最大の貿易相手国・中国の景気悪化が鮮明になるなかで、韓国の経済成長に急ブレーキがかかっている。韓国は貿易依存度が高く、中国の「製造2025」で稼ぐ力が弱体化する可能性もある。惰弱性が表面化すれば1997年に起こったIMF危機のような通貨危機に陥る懸念も。韓国経済の“いま”を分析する。
中国シェアは日米に匹敵 韓国企業の日本離れも進む
中国の国別の貿易動向を見ると、2013年、2017年の輸出入相手国のトップはいずれも中国だった。輸出相手国としての中国のシェアは低下しているものの、輸入額は大幅に増えており、中国はその存在感を高めている。
一方、日本は他国が取引量を増やしたこともあるが、中国とは対照的に輸出入ともに順位を落としており、存在感が薄くなっている。輸出入相手国の変遷からも中国の成長に歩調を合わせて、韓国が高い成長を享受したことが見えてくる。
韓国の日米への経済依存度は相対的に低下傾向にある。日本の黒字基調こそ継続している(日本が重要な部品の供給を行えている)が、日韓の貿易総額は足もとで縮小傾向にあり、貿易額の割に素材・部品の韓国の対日輸入額は多くなっていない。国産化の進展により、韓国企業の日本離れが進んでいるということだろう。
こうした経済面での日米の存在感の低下は、後述する安全保障にも影を落とすことになる。経済関係の深まる中国にすり寄ったとしても、アメリカの対中国保護主義熱が高まれば、中国への依存度が高い韓国経済は無傷ではいられない。

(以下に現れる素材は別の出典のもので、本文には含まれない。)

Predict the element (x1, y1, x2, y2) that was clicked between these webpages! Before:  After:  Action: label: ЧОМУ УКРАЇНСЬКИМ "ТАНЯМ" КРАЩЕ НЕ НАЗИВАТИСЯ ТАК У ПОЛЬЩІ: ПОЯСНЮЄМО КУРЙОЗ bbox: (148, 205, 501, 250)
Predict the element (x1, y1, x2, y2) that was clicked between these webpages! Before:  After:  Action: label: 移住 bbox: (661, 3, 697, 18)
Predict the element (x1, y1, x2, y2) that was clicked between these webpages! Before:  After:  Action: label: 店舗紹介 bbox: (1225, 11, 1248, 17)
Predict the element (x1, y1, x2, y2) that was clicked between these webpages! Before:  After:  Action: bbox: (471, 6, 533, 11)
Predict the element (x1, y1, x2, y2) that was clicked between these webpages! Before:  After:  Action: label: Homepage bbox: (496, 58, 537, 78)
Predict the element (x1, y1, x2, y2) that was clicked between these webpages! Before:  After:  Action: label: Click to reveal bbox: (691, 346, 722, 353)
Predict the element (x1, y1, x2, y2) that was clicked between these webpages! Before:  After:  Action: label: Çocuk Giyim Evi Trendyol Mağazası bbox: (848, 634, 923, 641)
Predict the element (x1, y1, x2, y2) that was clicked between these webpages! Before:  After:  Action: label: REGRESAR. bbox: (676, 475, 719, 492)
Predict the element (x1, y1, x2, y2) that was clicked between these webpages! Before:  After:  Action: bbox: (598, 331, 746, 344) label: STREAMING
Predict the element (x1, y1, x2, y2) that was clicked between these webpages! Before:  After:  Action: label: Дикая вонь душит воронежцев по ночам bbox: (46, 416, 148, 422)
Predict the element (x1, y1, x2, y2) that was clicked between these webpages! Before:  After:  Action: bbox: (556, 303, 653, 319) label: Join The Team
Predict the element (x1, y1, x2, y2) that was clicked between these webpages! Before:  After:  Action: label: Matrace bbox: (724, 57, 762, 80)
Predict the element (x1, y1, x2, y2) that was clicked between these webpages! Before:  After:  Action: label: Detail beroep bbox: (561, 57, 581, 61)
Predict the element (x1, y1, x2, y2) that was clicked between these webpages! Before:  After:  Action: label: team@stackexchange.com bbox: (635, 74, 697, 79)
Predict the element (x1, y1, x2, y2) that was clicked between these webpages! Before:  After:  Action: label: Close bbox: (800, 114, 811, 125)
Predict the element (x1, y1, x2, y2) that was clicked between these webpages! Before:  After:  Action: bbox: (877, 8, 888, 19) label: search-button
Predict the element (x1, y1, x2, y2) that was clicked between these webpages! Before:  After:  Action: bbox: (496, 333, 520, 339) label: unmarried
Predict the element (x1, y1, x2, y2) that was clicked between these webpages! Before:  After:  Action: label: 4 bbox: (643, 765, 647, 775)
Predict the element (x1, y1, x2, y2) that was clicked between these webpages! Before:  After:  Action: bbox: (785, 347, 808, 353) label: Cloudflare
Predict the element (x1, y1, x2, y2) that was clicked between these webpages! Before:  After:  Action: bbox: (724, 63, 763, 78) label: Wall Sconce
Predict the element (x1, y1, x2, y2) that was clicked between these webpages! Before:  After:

一方、アメリカにすり寄れば、中国による中韓FTAの見直しに加え、地経学的な報復が予想され、こちらも無事でいられないだろう。
その中国の経済成長は、これまでの高度成長から持続可能な中高速成長を目指す新しいフェーズ、いわゆる「新常態(ニューノーマル)」に移行している。それにともなって経済成長率は低下傾向にあるが、トランプ大統領が引き起こした米中貿易摩擦の影響は大きく、2019年3月に開催された第13回全国人民代表大会で、李克強首相は、2019年の実質GDP成長率の目標を従来の「6.5%前後」から「6.0%~6.5%」へと2年ぶりに引き下げた。貿易に占める中国の割合に高さを鑑みれば、韓国の成長も落ち込むことが予想される。
また、中国は2025年までに「世界の製造強国の仲間入り」を目標にしており、品目ごとに国産比率の目標を設定している。たとえば、産業用ロボットでは「自主ブランドの市場占有率」を2025年に70%、次世代通信規格「5G」のカギを握る移動通信システム設備では25年に中国市場で80%、世界市場で40%という目標を設定している。
技術の高度化によって、中国が自国内での内製化を進展させることは確実で、かつて韓国が日本企業離れをしていったように、中国も韓国企業離れをする同じ道をたどることが予想される。そうなれば、日本と中国の狭間で、韓国企業は苦しい立場に置かれることになる。